What Were the Core Legal Reasons for the NRA's Failure?
The most direct cause of the NRA's failure was the unanimous Supreme Court decision in Schechter Poultry Corp. v. United States (1935). The Court ruled that the NRA's code system was an unconstitutional delegation of legislative power to the executive branch and that the law improperly regulated intrastate commerce under the Commerce Clause. This decision effectively invalidated the entire NRA framework, as the agency had no legal basis to enforce its codes.
Why Did the NRA's Codes Create Economic Problems?
Even before the Supreme Court ruling, the NRA's codes generated significant economic and administrative difficulties. Key issues included:
- Overly complex regulations: The NRA created over 500 industry-specific codes, each with detailed rules on pricing, production limits, and labor standards. Small businesses struggled to comply, and large firms often manipulated the codes to their advantage.
- Price fixing and reduced competition: Many codes allowed industries to set minimum prices, which discouraged competition and kept consumer prices artificially high during a period of deflation and low demand.
- Stifled production and employment: Production quotas in the codes limited output to raise prices, but this also reduced the need for workers. Instead of boosting employment, the NRA sometimes led to layoffs and shorter workweeks.
- Enforcement failures: The NRA lacked sufficient staff to monitor compliance. Many businesses ignored the codes, while others faced unfair penalties, creating widespread resentment.

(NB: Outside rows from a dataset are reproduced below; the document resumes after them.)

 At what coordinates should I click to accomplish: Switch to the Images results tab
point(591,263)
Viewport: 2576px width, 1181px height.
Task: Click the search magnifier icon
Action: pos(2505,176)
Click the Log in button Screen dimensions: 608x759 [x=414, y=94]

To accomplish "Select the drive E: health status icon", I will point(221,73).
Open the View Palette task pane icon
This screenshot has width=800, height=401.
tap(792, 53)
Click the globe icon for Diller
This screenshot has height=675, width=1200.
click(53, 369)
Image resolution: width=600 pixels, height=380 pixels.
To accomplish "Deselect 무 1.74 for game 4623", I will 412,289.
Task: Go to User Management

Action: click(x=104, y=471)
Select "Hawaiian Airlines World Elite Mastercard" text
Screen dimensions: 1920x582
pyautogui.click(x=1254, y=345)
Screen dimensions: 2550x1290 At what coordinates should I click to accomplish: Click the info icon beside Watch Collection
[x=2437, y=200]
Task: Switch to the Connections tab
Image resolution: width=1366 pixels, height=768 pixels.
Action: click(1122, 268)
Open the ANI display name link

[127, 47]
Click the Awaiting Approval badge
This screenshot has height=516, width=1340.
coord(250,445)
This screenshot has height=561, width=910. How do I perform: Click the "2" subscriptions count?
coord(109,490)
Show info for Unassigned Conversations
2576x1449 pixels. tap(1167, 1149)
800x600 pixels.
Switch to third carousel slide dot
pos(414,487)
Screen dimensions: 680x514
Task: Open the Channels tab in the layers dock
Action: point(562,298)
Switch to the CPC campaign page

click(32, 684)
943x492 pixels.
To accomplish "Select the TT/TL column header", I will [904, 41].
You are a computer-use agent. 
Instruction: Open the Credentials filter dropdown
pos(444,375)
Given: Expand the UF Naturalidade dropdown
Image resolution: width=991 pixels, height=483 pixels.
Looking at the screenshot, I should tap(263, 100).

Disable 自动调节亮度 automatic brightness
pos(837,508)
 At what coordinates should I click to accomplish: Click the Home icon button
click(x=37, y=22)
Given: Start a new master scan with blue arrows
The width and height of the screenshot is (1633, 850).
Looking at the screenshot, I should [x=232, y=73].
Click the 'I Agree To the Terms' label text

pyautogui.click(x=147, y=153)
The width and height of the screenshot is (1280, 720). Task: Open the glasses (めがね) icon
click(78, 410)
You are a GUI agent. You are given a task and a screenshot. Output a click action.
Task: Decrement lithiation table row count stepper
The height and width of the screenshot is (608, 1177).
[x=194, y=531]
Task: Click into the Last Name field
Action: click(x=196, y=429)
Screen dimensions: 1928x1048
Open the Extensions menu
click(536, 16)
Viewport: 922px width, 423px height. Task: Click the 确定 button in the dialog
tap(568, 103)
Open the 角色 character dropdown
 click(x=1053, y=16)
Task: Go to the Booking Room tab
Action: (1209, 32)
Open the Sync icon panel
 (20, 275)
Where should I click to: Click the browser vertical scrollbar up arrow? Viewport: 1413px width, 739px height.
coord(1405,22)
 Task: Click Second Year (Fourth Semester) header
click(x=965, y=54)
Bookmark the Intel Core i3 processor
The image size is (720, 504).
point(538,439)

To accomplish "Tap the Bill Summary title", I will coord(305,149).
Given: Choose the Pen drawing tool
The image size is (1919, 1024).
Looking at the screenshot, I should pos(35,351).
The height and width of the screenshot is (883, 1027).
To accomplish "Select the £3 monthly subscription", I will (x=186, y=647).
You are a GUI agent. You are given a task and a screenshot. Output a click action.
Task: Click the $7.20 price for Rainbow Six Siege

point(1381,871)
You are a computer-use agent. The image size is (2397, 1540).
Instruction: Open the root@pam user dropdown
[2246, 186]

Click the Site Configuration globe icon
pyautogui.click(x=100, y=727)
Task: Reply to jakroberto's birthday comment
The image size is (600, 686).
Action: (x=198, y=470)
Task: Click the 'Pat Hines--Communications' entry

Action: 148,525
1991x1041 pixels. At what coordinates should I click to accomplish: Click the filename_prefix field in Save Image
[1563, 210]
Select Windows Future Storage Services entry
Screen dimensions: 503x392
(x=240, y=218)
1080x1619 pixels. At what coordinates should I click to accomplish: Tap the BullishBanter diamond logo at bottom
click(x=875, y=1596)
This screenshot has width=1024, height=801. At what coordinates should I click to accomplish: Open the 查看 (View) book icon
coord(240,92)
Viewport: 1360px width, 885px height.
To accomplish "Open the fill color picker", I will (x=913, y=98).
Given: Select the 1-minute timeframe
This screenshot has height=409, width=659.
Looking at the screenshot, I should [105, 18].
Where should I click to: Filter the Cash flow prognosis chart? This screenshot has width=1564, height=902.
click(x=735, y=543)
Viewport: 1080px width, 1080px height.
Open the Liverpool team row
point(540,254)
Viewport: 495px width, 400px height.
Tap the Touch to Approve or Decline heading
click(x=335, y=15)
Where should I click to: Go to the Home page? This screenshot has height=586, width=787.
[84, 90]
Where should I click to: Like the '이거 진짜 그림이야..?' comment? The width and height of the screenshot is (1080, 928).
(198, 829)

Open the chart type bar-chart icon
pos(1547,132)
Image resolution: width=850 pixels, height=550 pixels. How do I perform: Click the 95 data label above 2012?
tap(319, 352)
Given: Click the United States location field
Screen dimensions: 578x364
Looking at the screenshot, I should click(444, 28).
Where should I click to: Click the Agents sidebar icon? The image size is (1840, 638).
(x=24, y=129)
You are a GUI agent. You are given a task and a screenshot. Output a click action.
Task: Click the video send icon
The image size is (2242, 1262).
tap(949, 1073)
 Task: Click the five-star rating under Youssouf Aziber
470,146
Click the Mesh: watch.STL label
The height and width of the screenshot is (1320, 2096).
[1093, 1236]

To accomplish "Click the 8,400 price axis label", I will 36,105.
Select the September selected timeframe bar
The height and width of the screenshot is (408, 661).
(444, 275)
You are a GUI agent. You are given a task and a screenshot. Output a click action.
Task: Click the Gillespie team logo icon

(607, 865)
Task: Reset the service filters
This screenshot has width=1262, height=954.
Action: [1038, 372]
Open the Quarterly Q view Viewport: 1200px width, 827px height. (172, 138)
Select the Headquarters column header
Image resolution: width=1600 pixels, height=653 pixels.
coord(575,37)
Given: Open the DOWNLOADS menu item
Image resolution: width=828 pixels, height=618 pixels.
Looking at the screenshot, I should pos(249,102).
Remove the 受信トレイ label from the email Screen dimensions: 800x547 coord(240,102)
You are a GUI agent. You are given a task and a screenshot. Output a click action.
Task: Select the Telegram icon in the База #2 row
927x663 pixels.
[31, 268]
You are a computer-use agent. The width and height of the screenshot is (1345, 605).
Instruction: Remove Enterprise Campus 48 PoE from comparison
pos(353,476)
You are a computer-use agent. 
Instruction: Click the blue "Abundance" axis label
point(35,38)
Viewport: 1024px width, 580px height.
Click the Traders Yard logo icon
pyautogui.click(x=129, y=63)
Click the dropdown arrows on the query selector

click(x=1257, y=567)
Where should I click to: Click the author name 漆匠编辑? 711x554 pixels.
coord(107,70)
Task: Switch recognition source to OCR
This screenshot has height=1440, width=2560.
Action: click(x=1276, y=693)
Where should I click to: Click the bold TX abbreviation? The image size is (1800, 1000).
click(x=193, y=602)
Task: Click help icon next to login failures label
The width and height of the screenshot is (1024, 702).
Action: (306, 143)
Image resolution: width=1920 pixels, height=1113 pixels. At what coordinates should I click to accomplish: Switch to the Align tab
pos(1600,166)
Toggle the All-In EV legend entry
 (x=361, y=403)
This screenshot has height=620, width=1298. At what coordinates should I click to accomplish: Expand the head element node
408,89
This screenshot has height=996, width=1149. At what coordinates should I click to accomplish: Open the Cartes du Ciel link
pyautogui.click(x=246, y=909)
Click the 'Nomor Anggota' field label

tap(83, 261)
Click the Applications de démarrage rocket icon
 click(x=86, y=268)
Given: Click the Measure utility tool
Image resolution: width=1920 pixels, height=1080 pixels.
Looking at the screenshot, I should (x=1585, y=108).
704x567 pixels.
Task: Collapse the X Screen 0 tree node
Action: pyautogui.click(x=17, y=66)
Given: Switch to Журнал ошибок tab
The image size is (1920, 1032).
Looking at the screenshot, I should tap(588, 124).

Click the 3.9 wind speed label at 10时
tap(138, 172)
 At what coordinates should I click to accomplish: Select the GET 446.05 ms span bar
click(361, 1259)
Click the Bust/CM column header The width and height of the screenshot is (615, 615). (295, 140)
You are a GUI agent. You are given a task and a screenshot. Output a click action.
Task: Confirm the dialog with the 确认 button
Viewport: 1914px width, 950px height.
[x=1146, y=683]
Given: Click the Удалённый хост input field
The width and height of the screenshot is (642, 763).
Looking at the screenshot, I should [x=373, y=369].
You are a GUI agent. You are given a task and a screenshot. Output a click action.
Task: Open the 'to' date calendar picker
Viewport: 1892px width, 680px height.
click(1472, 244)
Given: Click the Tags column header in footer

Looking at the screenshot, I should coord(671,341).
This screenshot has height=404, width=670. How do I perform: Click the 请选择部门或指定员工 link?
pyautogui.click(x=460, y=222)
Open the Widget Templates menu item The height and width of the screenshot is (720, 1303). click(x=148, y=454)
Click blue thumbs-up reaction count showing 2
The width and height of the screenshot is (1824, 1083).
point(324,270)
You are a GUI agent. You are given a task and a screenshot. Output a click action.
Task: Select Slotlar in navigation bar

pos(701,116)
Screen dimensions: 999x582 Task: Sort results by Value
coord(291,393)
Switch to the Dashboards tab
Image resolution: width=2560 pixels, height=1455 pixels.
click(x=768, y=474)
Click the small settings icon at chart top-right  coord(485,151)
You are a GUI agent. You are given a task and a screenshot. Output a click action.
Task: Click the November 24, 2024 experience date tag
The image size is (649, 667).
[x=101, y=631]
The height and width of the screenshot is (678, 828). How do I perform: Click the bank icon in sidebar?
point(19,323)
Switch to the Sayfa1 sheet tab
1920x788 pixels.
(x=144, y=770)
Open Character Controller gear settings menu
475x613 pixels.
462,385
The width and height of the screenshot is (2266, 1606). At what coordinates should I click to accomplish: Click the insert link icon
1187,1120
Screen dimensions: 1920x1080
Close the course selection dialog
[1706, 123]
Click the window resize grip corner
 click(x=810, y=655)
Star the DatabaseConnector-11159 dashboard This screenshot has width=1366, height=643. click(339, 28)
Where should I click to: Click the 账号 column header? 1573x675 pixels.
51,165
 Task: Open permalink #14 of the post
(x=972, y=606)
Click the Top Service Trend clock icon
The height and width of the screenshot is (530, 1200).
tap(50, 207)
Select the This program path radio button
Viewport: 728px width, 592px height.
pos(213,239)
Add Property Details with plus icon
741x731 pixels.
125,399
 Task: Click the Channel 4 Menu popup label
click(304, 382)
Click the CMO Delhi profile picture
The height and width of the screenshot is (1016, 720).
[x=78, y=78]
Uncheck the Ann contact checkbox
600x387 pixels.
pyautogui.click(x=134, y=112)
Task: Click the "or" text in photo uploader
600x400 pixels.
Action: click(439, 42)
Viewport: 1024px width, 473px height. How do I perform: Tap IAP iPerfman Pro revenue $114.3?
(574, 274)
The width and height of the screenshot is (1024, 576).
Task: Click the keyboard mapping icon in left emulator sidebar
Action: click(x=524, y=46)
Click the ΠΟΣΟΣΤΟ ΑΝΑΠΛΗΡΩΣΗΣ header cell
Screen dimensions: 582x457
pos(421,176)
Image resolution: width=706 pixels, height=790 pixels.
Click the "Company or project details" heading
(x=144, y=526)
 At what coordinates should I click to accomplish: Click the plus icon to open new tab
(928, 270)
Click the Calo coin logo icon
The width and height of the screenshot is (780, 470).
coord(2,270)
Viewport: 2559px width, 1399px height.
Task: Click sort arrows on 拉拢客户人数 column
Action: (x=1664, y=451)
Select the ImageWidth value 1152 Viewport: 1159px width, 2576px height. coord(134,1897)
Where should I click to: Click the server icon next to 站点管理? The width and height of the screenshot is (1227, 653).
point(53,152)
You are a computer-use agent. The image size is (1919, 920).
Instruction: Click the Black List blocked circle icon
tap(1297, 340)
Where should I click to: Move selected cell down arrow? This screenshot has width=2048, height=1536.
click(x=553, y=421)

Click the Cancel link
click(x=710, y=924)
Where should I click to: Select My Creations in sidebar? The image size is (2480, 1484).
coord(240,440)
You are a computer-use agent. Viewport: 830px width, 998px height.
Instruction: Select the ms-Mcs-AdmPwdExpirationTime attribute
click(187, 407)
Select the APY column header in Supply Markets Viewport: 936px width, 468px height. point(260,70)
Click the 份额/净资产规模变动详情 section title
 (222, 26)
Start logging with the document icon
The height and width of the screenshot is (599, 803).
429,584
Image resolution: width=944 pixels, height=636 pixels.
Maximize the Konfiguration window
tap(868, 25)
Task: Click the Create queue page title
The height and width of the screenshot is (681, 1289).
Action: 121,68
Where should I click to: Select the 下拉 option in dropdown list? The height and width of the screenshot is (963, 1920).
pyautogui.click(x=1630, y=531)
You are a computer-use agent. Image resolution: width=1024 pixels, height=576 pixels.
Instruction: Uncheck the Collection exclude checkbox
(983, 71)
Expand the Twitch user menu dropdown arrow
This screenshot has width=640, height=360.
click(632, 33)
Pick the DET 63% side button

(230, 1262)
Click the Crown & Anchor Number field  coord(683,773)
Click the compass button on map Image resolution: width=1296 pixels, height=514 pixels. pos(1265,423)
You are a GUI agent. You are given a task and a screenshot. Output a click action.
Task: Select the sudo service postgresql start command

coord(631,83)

How Did Business and Public Opinion Turn Against the NRA?
Initial support for the NRA waned as its negative effects became apparent. The following table summarizes the shifting attitudes among key groups:
| Group | Initial Reaction | Reason for Opposition |
|---|---|---|
| Large corporations | Often supportive | Codes allowed them to formalize price-fixing and limit competition from smaller rivals. |
| Small businesses | Mixed | Compliance costs were high, and codes favored larger firms with more resources. |
| Labor unions | Generally supportive | Section 7(a) of the NIRA guaranteed collective bargaining rights, but enforcement was weak. |
| Consumers | Initially favorable | Higher prices due to production limits and price controls hurt household budgets. |
| General public | Widespread support via "Blue Eagle" campaigns | Perception of bureaucracy, inefficiency, and favoritism grew over time. |
By 1934, criticism from both the political left and right intensified. The left argued the NRA did not do enough to help workers, while the right condemned it as a step toward socialism. This loss of political and public support made it impossible for the Roosevelt administration to salvage the agency after the Supreme Court ruling.
What Role Did Internal Administrative Problems Play?
The NRA's leadership and structure also contributed to its downfall. The agency was headed by Hugh S. Johnson, a former general known for his aggressive and erratic management style. Johnson's confrontational approach alienated many business leaders and politicians. Additionally, the NRA's rapid expansion created a chaotic bureaucracy where conflicting directives from different code authorities were common. The agency lacked a clear, consistent strategy, and its reliance on voluntary compliance proved ineffective when economic pressures mounted. These internal failures compounded the external legal and economic challenges, ensuring the NRA could not survive.